Open AccessConstruction of Mouse A9 Clones Containing a Single Human Chromosome (X/Autosome Translocation) via Micro‐cell Fusion
Author(s) -
Koi Minoru,
Morita Hiroyuki,
Shimizu Motoyuki,
Oshimura Mitsuo
Publication year - 1989
Publication title -
japanese journal of cancer research
Language(s) - English
Resource type - Journals
SCImago Journal Rank - 2.035
H-Index - 141
eISSN - 1349-7006
pISSN - 0910-5050
DOI - 10.1111/j.1349-7006.1989.tb02278.x
Subject(s) - chromosomal translocation , biology , microbiology and biotechnology , karyotype , hypoxanthine guanine phosphoribosyltransferase , chimera (genetics) , cell fusion , autosome , genetics , chromosome , cell , gene , mutant
Cell hybrids between hypoxanthine guanine phosphoribosyl transferase (HGPRT)‐deficient mouse cell lines (A9 or RAG) and each of 12 different human flbroblasts (GM cells) containing various X/autosome translocations were formed, selected and isolated.
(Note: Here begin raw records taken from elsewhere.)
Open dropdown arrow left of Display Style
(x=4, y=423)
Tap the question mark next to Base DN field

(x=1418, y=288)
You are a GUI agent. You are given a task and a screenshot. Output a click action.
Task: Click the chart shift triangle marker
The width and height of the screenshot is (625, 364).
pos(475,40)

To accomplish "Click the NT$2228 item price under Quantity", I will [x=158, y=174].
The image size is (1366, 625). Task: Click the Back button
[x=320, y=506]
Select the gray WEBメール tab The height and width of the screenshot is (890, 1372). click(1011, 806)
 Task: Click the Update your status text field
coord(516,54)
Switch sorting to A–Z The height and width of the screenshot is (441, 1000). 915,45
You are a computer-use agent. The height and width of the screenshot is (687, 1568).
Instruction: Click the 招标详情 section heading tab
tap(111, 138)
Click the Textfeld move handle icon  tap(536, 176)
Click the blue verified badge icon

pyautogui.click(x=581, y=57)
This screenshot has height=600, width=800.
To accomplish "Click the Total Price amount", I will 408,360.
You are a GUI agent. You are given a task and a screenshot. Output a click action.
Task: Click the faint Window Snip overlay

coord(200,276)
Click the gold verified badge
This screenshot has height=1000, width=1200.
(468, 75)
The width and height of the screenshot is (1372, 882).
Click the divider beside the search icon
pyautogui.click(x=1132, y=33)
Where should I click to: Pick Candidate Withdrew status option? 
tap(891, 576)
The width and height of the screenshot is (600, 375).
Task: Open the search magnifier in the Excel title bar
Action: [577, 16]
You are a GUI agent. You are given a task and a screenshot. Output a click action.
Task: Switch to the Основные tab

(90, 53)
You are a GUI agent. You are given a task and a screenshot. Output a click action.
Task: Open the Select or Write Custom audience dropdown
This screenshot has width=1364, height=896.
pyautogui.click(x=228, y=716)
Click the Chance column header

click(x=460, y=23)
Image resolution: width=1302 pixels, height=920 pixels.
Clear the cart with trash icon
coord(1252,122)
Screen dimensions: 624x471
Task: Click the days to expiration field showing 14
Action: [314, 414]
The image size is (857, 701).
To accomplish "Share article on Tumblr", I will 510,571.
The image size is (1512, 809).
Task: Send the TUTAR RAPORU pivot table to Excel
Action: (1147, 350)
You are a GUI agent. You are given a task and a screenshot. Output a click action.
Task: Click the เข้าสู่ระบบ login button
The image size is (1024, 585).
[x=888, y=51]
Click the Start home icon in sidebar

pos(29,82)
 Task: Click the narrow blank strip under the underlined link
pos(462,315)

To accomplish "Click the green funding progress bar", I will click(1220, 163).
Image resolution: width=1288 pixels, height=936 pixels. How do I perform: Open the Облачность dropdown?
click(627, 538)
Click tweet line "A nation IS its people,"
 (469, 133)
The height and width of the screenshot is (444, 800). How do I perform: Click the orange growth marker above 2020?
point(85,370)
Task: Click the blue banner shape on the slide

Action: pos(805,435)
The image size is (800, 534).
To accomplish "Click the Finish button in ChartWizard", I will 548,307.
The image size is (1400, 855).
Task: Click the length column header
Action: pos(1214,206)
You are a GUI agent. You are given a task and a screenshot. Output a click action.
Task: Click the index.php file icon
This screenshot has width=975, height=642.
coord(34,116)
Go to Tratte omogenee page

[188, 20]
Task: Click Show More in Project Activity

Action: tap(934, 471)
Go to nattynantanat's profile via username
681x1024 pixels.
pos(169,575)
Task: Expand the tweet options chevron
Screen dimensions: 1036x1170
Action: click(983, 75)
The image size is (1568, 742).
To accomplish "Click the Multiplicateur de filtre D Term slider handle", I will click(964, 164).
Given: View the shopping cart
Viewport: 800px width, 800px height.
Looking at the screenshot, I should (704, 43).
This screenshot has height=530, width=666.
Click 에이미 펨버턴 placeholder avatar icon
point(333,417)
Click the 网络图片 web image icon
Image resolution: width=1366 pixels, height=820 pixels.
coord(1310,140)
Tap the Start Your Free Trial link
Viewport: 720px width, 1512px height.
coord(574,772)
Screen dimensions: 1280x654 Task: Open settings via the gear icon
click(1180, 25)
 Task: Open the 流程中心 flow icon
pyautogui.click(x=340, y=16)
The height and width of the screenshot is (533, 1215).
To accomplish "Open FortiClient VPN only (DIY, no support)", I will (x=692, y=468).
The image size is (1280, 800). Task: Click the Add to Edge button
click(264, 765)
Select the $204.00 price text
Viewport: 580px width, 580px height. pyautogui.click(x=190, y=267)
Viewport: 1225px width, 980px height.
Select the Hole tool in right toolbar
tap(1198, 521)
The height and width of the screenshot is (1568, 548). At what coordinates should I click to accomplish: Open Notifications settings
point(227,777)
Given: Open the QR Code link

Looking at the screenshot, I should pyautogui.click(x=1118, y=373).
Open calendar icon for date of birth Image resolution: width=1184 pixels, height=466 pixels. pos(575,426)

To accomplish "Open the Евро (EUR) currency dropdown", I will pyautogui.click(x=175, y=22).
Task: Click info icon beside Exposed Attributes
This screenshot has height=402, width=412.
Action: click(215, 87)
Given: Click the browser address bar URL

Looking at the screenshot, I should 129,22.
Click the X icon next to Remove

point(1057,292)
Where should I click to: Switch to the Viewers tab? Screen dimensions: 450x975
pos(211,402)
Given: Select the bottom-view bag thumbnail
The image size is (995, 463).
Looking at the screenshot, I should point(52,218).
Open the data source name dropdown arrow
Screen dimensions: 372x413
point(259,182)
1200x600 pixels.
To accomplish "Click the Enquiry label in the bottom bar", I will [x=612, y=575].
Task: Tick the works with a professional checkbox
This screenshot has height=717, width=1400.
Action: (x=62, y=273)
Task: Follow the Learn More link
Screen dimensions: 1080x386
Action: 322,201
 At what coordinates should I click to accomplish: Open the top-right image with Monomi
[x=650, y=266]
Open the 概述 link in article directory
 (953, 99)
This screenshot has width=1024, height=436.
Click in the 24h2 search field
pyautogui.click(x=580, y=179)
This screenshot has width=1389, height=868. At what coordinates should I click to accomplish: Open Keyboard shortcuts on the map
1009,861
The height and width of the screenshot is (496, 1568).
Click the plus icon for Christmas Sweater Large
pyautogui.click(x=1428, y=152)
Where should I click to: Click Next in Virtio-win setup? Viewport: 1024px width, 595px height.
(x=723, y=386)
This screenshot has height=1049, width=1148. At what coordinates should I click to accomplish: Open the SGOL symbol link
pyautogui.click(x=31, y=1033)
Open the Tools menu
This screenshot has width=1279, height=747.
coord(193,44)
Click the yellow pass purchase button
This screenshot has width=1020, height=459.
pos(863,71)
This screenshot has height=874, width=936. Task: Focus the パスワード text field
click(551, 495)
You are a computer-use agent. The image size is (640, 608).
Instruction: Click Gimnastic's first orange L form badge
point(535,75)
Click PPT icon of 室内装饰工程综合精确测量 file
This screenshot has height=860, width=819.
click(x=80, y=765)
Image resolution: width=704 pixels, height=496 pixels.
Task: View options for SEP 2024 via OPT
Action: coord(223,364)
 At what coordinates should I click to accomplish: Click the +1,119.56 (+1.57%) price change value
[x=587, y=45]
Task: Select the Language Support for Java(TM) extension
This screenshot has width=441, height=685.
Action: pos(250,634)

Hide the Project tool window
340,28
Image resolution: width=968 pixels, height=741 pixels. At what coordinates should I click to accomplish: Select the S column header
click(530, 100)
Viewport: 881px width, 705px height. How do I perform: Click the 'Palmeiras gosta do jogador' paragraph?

Several human chromosomes including an X/autosome translocation carrying HGPRT locus were found in these hybrid cells. To construct A9 cell clones that contain a single X/autosome translocation, micro‐cell fusion was undertaken to transfer these chromosomes from the hybrids to A9 cells. Karyotype analysis revealed that most of the resulting micro‐cell hybrids contain, in a background of mouse chromosomes, only the human X/autosome translocations which were present in the GM cells used for cell hybridization. Sublines of A9 cells were established containing the following autosomal segments: 1q23→1qter; 1q12→1pter; 3p12→3pter; 3q21→3qter; 11q13→11qter; 11q13→11pter; 11p11→11qter; 11q23→11pter; 12q24→12pter; 16q24→16pter; 17q11→17pter.